One of them had moved away. But he comes back, and this causes friction because, during the strike, he broke the picket lines and went to work to feed his family.
The frictions from the past “bubble back up” when the Scottish Government carries out a review into the policing of the strike.
The play cuts back to the characters as younger men in 1984.
“It explores the dilemmas faced by people who were skint, had no money, had no food,” said Kevin.
“It’s just a balancing act between how these guys deal with that within themselves and their friendships.
“It’s very powerful. A very well written play.”
What are Kevin’s memories of the miners’ strike while growing up in Dundee?
Growing up in Dundee as the youngest of a family of six, politics was rarely discussed in his house.
He laughs that it was “more about who’s getting the most tatties and mince”.
However, he vividly remembers watching the miners’ strike on the news as a child, and it impacting places like Fife.
“I remember it specifically because it was kind of jaw dropping, eye opening, kind of ‘bloody hell what’s going on here?’” he said.
“Seeing these lines of police and these guys clashing with them and they are clashing with them back and the horses. I do remember it well.
“I didn’t realise how much of an impact it was having at the time because you were a young boy – you kind of think ‘it’s people going on strike, I don’t really understand what that’s all about’.
“All you are thinking about is your mates and your fitba’.
“I think about the impact it had on people even more now seeing the documentaries on TV after 40 years.”
Kevin explained how writer and director Shelley Middler, who’s also an actress, remembered hearing stories from her miner grandfather and evolved these into the play.
As well as watching documentaries, he researched the strike by joining an ex-Scottish miners Facebook group.
‘Powerful’ feedback from mining villages
When the play was at the Fringe in 2022 and 2023, audience members often came up to them at the end in tears, saying how powerful it had been.
He added: “People would say ‘I grew up in a village and still stay there and there’s people even now, 40 years who to this day still don’t speak to the bloke across the road because he went to work’.

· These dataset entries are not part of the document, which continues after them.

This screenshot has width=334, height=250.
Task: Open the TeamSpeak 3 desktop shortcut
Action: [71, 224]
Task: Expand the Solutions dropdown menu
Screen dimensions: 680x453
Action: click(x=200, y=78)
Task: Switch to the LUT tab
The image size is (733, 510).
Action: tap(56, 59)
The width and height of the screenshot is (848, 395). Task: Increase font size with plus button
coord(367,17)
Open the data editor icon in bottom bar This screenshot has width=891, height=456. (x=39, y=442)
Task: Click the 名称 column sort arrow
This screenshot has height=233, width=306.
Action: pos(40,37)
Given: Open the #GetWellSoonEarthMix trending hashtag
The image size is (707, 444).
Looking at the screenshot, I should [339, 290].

“It’s still going on to this day. It’s a shame really.
“But people obviously have a lot of passion and hard feelings.”
During his interview with The Courier, Kevin’s broad Dundonian accent is apparent throughout.
This came in to its own when he starred in Dundee street poet Gary Robertson’s The Scaffies.

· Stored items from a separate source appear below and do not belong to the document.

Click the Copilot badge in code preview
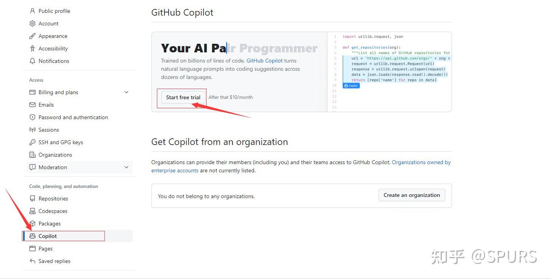 351,86
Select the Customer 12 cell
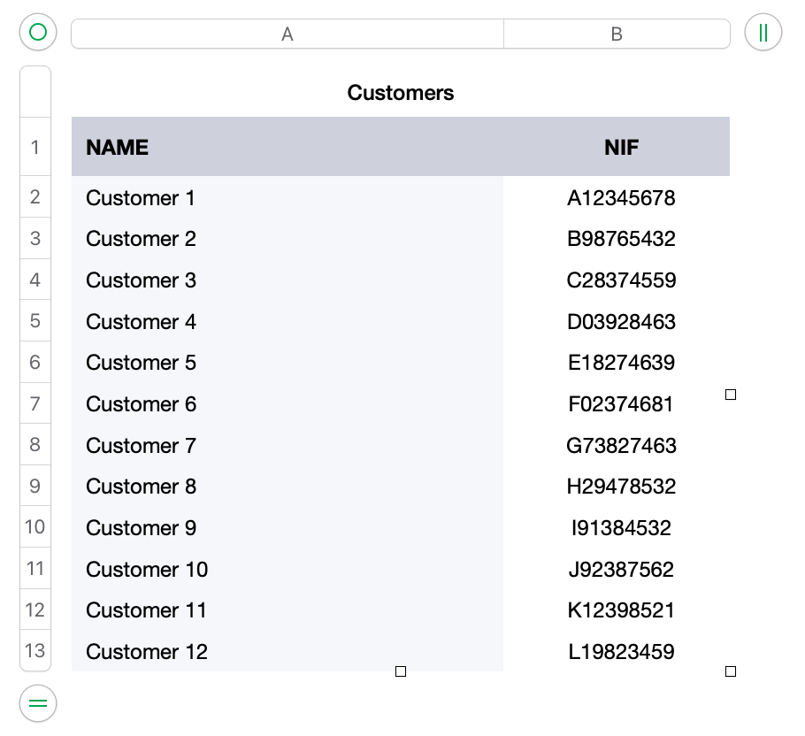 [288, 652]
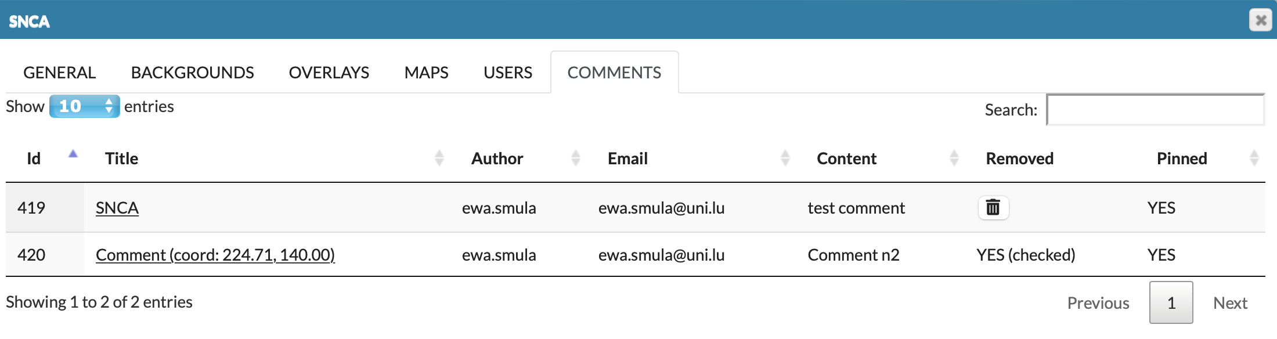Go to the MAPS tab
The width and height of the screenshot is (1277, 339).
426,73
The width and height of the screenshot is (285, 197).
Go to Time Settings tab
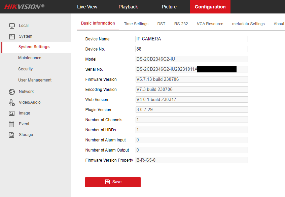point(136,24)
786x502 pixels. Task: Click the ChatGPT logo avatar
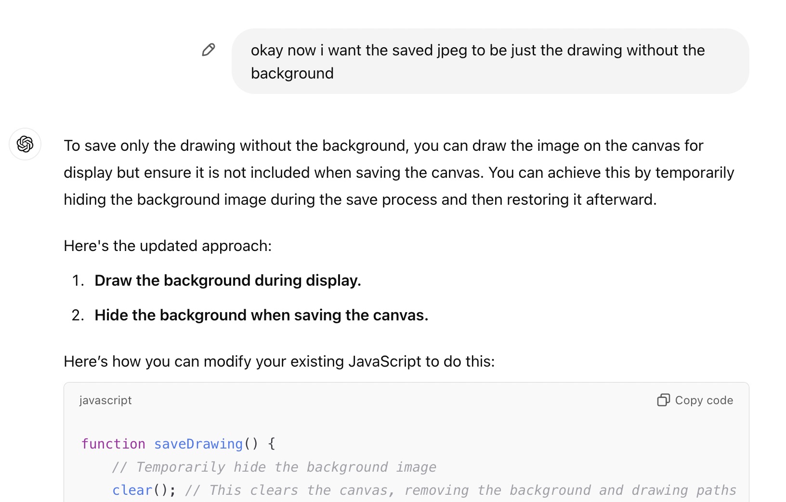[x=25, y=144]
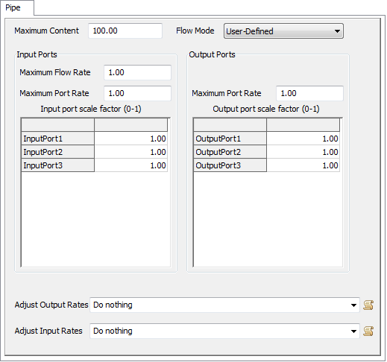The image size is (387, 362).
Task: Click Input Ports Maximum Port Rate field
Action: point(137,93)
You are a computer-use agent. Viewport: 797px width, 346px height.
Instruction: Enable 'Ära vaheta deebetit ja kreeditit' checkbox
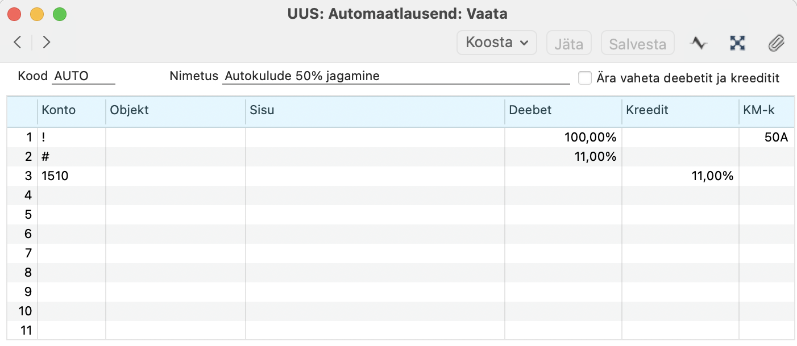(584, 78)
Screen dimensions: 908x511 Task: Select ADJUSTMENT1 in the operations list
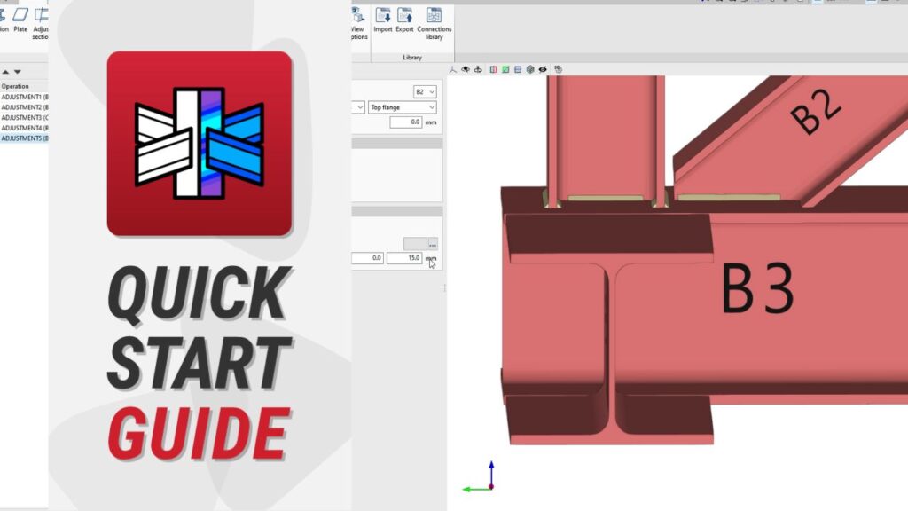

He laughs that because Gary writes in phonetic Dundonian, you’d get the script and say “what the hell is this?”
But he’s no stranger to adapting his accent for the role. For The Collie’s Shed, he puts on an East Lothian/Edinburgh accent and, for voiceovers, he’s even done American.

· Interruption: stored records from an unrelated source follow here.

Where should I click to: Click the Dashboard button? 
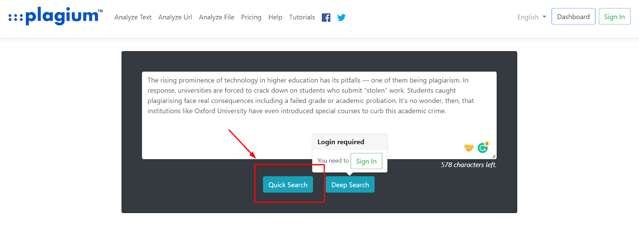coord(573,17)
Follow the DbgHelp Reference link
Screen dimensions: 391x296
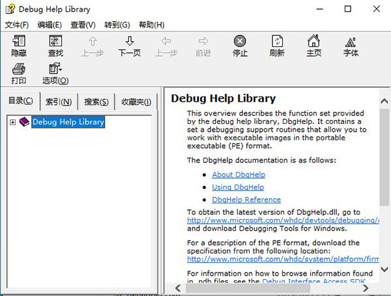click(246, 200)
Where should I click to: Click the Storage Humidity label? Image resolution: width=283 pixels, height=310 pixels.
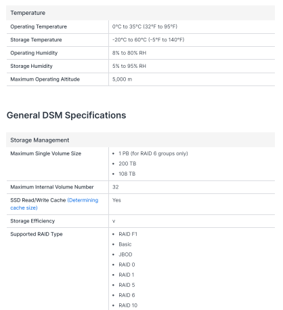pos(31,66)
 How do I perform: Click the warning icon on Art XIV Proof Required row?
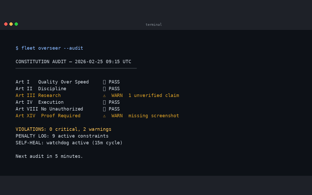pos(104,116)
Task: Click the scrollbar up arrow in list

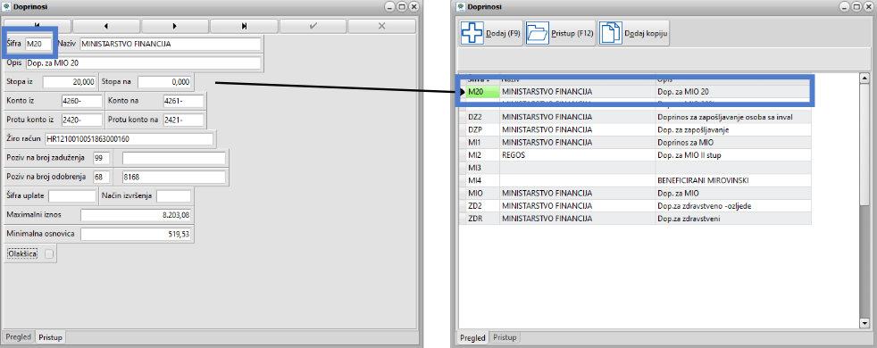Action: [864, 79]
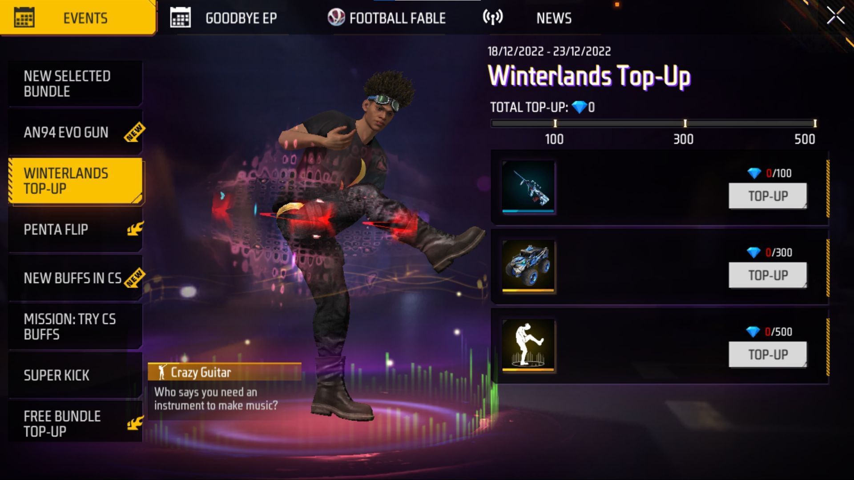
Task: Click the News broadcast antenna icon
Action: (x=493, y=17)
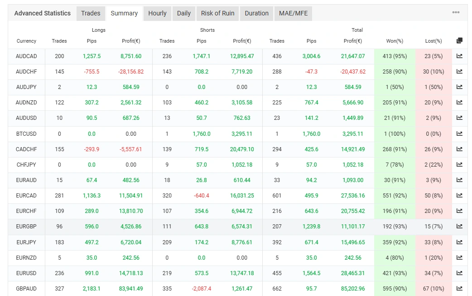472x296 pixels.
Task: Open the MAE/MFE tab
Action: (x=293, y=13)
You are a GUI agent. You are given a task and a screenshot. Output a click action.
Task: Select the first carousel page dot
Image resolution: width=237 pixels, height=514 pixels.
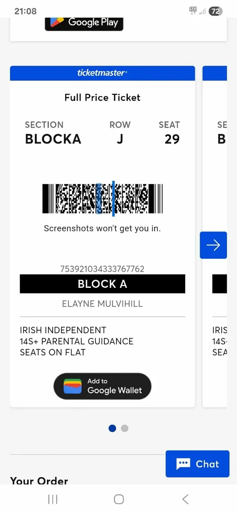[113, 428]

He can also put ‘BAFTA winner’ on his CV because a few years ago, he provided the voices for all the male characters in an entry to Abertay University’s ‘Dare to be Digital’ competition.
“I don’t think they won the Dare to be Digital competition,” he said.
“But they got put forward for a Scottish Games BAFTA and they actually won it.
“It was called Mr Montgomery’s Debonair Facial Hair. There were different voices – a king, a farmer, a sailor and a typical rough Scotsman and stuff like that. I was part of the team and thought ‘I’m claiming that!’”
The Collie’s Shed, Byre Theatre, St Andrews, May 11 and King’s Theatre Kirkcaldy, May 16.